To do
Find the word "avatar" in the listing. Copy out each line where it occurs.

Working data
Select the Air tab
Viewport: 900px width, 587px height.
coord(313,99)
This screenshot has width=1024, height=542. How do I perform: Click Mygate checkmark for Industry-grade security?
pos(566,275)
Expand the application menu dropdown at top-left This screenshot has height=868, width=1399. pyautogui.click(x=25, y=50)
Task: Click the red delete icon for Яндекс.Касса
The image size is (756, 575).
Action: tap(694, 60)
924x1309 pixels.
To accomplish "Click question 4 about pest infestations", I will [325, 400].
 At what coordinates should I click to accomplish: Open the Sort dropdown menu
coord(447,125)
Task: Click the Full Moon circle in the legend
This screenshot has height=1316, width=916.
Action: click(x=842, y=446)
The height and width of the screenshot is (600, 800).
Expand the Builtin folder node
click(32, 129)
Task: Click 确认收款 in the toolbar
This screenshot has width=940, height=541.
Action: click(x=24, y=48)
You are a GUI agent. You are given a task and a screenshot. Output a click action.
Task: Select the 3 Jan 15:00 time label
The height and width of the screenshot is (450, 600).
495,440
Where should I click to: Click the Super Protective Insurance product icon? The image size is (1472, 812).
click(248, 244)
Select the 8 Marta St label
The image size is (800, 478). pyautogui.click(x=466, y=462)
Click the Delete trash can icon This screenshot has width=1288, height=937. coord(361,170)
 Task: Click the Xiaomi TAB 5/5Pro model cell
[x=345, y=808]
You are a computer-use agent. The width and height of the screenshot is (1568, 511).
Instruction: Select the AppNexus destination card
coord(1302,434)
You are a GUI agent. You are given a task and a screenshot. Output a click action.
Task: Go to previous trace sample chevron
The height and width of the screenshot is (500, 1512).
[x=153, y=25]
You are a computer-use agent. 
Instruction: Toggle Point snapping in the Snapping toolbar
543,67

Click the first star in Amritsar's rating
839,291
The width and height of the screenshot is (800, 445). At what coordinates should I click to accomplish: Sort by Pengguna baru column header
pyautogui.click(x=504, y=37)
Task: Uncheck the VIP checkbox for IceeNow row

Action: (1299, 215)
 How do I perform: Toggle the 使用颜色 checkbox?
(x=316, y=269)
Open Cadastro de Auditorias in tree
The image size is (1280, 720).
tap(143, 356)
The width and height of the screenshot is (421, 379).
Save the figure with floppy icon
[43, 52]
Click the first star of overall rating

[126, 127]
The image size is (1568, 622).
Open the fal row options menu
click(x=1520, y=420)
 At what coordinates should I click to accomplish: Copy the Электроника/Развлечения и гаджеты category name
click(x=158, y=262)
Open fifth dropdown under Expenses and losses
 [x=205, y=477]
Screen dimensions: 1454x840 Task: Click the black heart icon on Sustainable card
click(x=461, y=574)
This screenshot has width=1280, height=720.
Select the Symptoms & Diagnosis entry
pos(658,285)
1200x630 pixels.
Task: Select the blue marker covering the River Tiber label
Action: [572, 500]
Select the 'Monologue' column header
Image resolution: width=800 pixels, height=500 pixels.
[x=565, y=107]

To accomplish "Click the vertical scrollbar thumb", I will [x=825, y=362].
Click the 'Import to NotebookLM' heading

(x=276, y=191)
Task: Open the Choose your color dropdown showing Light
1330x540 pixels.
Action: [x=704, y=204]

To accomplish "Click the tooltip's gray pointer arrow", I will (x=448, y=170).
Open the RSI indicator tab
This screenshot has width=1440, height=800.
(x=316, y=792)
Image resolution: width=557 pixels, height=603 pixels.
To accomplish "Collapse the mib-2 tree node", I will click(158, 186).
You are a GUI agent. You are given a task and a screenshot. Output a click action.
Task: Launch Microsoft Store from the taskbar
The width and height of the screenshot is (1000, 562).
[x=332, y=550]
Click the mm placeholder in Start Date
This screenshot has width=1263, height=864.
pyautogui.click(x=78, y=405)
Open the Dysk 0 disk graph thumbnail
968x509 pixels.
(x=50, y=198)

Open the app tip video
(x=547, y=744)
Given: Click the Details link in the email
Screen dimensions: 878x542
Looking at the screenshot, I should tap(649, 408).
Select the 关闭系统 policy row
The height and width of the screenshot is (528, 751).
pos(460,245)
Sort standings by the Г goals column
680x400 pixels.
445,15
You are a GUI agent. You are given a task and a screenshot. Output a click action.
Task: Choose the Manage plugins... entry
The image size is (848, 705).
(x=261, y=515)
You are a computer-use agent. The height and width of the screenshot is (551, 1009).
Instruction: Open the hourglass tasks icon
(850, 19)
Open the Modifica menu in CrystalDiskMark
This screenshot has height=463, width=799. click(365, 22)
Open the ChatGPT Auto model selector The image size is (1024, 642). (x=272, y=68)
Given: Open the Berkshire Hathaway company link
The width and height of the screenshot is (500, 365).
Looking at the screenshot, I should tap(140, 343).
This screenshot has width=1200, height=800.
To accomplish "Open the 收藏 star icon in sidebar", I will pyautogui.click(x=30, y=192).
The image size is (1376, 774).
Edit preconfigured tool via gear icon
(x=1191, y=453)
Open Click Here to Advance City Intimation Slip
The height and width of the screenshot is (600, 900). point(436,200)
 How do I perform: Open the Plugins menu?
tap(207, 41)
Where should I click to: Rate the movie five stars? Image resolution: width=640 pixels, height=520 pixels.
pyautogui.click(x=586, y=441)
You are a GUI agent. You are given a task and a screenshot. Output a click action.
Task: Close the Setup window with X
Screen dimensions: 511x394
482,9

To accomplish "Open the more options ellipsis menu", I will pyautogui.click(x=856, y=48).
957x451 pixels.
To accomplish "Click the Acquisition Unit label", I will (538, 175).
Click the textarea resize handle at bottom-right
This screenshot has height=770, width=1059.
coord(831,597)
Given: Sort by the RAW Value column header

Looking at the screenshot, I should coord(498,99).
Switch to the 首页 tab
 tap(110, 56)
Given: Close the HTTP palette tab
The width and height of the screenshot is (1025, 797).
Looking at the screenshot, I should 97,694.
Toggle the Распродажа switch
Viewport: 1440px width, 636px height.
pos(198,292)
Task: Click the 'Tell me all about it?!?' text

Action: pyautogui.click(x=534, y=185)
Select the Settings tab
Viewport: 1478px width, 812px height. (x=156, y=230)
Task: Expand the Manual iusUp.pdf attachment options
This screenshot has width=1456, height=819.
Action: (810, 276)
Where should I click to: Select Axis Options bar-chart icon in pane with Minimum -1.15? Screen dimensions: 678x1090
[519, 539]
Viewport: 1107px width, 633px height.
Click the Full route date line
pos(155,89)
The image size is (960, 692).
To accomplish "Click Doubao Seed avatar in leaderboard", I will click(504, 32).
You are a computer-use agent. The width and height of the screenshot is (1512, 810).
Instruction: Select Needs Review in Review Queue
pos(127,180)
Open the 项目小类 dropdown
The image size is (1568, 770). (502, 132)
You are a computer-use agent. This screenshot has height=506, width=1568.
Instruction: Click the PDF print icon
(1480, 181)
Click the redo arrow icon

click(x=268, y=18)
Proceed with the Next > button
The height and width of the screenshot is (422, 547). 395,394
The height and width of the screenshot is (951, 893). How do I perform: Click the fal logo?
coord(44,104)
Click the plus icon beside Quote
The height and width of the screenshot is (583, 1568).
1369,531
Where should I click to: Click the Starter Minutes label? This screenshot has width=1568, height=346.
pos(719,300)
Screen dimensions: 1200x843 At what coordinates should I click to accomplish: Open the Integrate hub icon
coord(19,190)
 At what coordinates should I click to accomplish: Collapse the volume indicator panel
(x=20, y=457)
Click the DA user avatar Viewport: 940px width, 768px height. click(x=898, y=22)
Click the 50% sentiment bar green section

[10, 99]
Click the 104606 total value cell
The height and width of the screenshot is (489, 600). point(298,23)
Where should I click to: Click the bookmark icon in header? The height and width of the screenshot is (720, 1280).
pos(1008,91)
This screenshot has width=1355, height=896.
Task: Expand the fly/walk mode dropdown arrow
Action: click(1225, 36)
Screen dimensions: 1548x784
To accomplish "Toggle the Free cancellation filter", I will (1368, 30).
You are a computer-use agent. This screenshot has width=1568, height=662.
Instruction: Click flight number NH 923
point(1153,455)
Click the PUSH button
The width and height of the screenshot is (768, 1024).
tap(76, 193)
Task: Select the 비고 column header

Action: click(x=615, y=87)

Response
To accomplish "Click Doubao Seed avatar in leaderboard", I will click(504, 32).
Click the DA user avatar Viewport: 940px width, 768px height. click(x=898, y=22)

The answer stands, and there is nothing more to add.